La Cerdanya is well known for being one of the most open, sunniest and exclusive valleys in Europe. Its location, between the Pyrenees and the Cadí and Moixaró mountain ranges, characterizes itself for its privileged climate which, in comparison with other Pyrenees regions, offers a much milder climate and a larger sun exposure.
Well connected with the important Catalan towns through the Cadí Tunnel like Barcelona, as well as with Perpignan, Toulouse and Lerida via the major roads, the Cerdanya has become a main summer holiday centre which offers a wide range of sports and leisure.
The variety of rich flora and fauna is one of the main attractions of the area and has also meant the creation of a large number of fish and game reserves as well as the Cadí-Moixaró nature reserve.

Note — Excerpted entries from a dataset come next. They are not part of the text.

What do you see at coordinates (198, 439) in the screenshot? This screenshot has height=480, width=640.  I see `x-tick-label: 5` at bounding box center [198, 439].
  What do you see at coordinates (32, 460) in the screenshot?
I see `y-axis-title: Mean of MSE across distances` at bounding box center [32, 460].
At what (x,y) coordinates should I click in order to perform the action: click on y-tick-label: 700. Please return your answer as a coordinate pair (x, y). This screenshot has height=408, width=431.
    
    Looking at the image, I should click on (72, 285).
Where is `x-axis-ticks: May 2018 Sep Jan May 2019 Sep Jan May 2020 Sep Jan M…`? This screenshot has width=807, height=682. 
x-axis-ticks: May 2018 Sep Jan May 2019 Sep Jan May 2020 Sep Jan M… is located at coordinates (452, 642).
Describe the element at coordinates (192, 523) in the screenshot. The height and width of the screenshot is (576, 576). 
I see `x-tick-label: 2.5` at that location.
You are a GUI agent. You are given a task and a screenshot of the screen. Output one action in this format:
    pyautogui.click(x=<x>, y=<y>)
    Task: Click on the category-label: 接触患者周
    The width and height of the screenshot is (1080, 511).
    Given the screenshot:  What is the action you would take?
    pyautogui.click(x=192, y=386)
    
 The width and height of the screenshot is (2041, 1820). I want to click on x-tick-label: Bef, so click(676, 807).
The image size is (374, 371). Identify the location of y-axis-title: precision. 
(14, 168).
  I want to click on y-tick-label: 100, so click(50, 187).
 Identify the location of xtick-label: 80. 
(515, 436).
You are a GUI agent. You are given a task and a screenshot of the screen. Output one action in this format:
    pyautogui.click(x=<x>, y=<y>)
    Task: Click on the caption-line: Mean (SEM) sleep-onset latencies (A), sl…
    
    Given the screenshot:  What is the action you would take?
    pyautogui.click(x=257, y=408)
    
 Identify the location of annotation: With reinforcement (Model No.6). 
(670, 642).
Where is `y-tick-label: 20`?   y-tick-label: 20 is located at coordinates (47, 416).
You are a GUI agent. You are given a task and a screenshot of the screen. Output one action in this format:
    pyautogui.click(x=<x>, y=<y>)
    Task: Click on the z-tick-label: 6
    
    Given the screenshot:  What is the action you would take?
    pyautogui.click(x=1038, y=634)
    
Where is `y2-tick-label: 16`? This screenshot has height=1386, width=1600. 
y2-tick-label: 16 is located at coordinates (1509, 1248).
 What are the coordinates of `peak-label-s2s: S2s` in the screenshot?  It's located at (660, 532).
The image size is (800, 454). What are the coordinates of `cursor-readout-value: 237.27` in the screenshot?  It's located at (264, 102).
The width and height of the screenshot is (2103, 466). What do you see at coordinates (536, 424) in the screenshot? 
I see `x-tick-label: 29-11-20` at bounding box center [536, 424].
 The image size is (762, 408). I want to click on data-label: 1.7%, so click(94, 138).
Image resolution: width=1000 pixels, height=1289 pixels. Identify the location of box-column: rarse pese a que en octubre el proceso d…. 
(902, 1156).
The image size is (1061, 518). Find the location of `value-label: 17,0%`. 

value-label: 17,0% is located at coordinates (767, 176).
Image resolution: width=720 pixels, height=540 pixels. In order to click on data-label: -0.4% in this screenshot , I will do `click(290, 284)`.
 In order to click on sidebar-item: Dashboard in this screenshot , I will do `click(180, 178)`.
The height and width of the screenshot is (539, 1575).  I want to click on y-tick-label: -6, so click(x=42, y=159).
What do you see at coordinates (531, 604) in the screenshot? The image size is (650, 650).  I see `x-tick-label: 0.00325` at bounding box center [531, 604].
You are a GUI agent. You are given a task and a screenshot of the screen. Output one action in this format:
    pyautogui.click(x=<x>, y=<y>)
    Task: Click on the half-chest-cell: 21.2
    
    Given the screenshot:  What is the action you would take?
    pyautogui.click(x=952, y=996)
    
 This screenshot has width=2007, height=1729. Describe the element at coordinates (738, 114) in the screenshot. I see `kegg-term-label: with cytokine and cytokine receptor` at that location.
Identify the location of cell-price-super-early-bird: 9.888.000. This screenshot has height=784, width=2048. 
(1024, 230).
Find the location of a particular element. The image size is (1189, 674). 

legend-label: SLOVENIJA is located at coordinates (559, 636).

The region also has a wide range of historical monuments and cultural routes, with many samples of Romanic architecture that can be found in the majority of the towns (like Age, Vilallobent or Ventajola) and some of the Gothic style monuments (like the Puigcerdá Church Tower or the Sant Martí Bridge).
One of the other local attractions of the area is the wide food offer, which uses a wide variety of fresh and original products like the Cerdanya pear, the Talltendre turnip, “trumfes” (potatoes), or “cerdans” (a type of pastry) and typical well known dishes like “trinxat” (a mixture of potatoes, cabbage and a type of bacon) or “tiró amb naps” (duck with white turnips).
- Romanic church of Sant Tomàs de Ventajola: is thought was built in 958.
- Romanic church of Sant Andreu Vilallobent: this church dates back to the 10th century, and has undergone many restorations.
- Convent of St. Dominic: founded in 1291 and the construction finished in the 15th century.
- Municipal Museum Llívia: The most important part of the museum is the pharmacy that is considered to be the oldest pharmacy in Europe.
-Bunkers Park in Martinet: We propose reviving a turbulent and fascinating era through an informative museum and a guided visit to the bunkers.